Big Data

PitchBook: European VC funding rose 4.2% in 2018, however variety of offers dropped 25.9%

Europe recorded a bumper 12 months for enterprise capital (VC) funding in 2018, although the general variety of offers fell by greater than 1 / 4.

The findings have been printed as a part of knowledge and analysis firm PitchBook’s annual European Enterprise Report, which revealed {that a} complete of €20.5 billion ($23.Three billion) was invested throughout 3,384 offers in 2018 — this represents a rise of 4.2 % when it comes to the general cash invested. However the complete variety of offers dropped by 25.9 %.

Translated: Deal sizes bought larger in 2018. Studying between the traces right here, this additionally signifies that traders have been extra curious about placing in more cash to firms at a later stage, relatively than smaller money injections into youthful startups.

Above: European VC investments

Picture Credit score: PitchBook

It’s value noting right here that the year-on-year comparative figures aren’t in relation to the unique 2017 report, as a result of the funding knowledge and analysis agency subsequently amended the numbers with recent knowledge that emerged later. Moreover, we should always spotlight that the PitchBook report apples to all industries, not simply expertise, and incorporates pharmaceutical and biotech, power, business providers, media, and extra.

PitchBook, at the side of London PR agency London & Companions, launched separate figures for the European expertise trade a number of weeks in the past, although it was mainly targeted on the U.Ok. capital.

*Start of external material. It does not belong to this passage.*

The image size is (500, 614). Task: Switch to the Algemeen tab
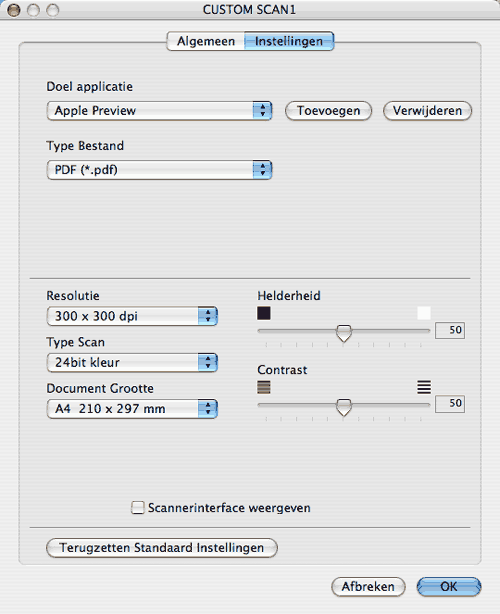(206, 41)

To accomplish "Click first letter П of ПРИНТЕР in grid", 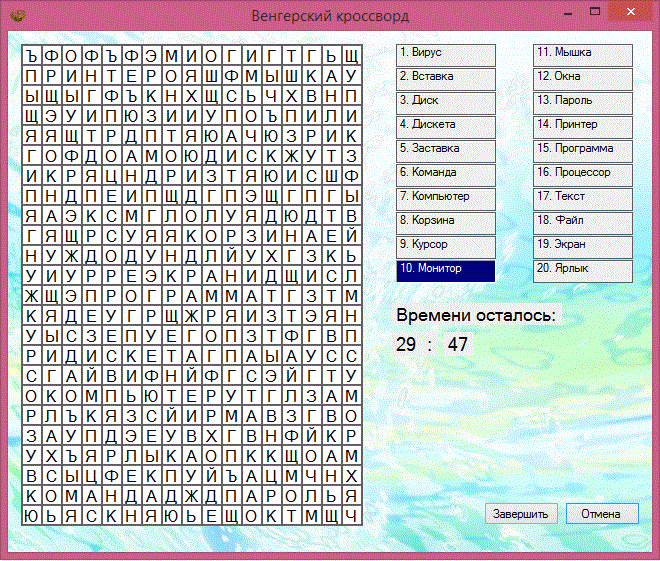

It did reveal, nonetheless, that complete VC funding into European firms skilled a slight drop in 2018 — all the way down to €11.85 billion ($13.46 billion) from the document €11.88 billion ($13.5 billion) in 2017. From this, we are able to extrapolate that roughly half of all European VC investments in 2018 concerned expertise firms.

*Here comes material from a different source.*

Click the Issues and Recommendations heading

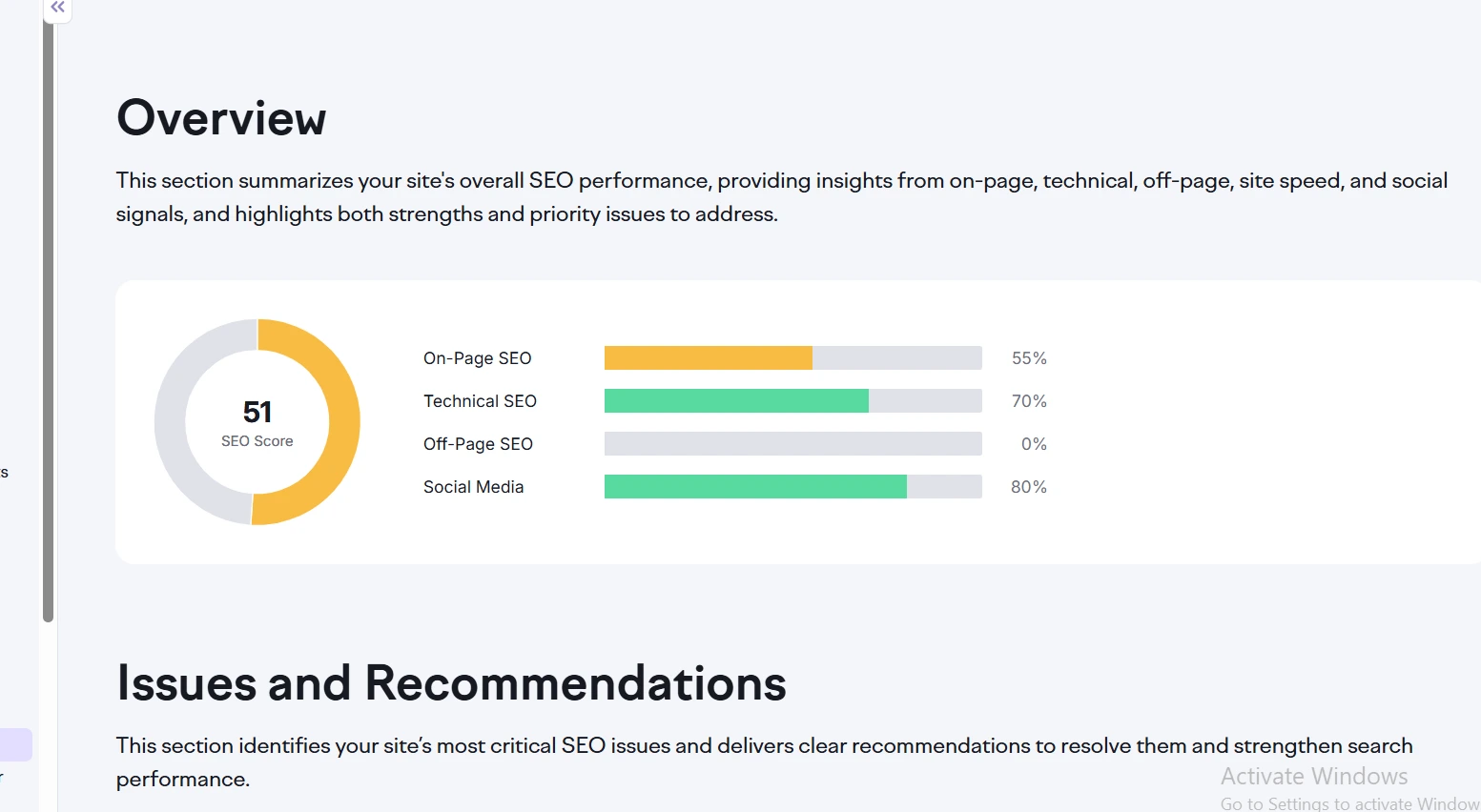[451, 683]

That report additionally discovered that whereas investments into London-based expertise firms fell by 29 % in 2018, they nonetheless managed to draw almost double the quantity raised by their nearest counterparts in different European cities — London tech corporations secured $2.Three billion final 12 months, whereas Berlin and Paris firms raised $1.2 billion and $1 billion respectively.


Direct VC investments solely conveys a part of the story. The PitchBook report discovered that there was €47.5 billion ($54 billion) of exit worth in 2018 — up 164.Eight % on the earlier 12 months — whereas the variety of exits dropped 30.5 % to 373. So this was just like what we noticed with VC funding: more cash involving fewer firms.

Nonetheless, it’s value highlighting that when you take Spotify and Adyen’s respective IPOs out of the image, exit worth really declined 4.2 % year-on-year, which helps as an instance the impact that simply two outliers can have on the stats. London-based Farfetch was one other multi-billion-dollar exit in 2018, which was valued at round $6 billion at its IPO.

Elsewhere, PitchBook’s 2018 report exhibits that VC funds raised €8.Four billion ($9.54 billion) final 12 months throughout 62 funds, representing a modest 0.2 % enhance and 23.5 % lower, respectively.

“Regardless of declines in quantity throughout dealmaking, exit exercise and fundraising, Europe’s VC ecosystem did maintain wholesome funding ranges all through 2018 because of elevated investor deal with focusing on fewer, extra mature startups,” famous PitchBook analyst Cameron Stanfill. “An necessary milestone to notice was the exit market’s potential to help three multi-billion-dollar liquidity occasions in 2018, because it conjures up investor confidence of their potential to sponsor firms by the later phases of progress. An space that can be watched intently in 2019 is capital availability for early stage startups, with traders elevating fewer, bigger funds.”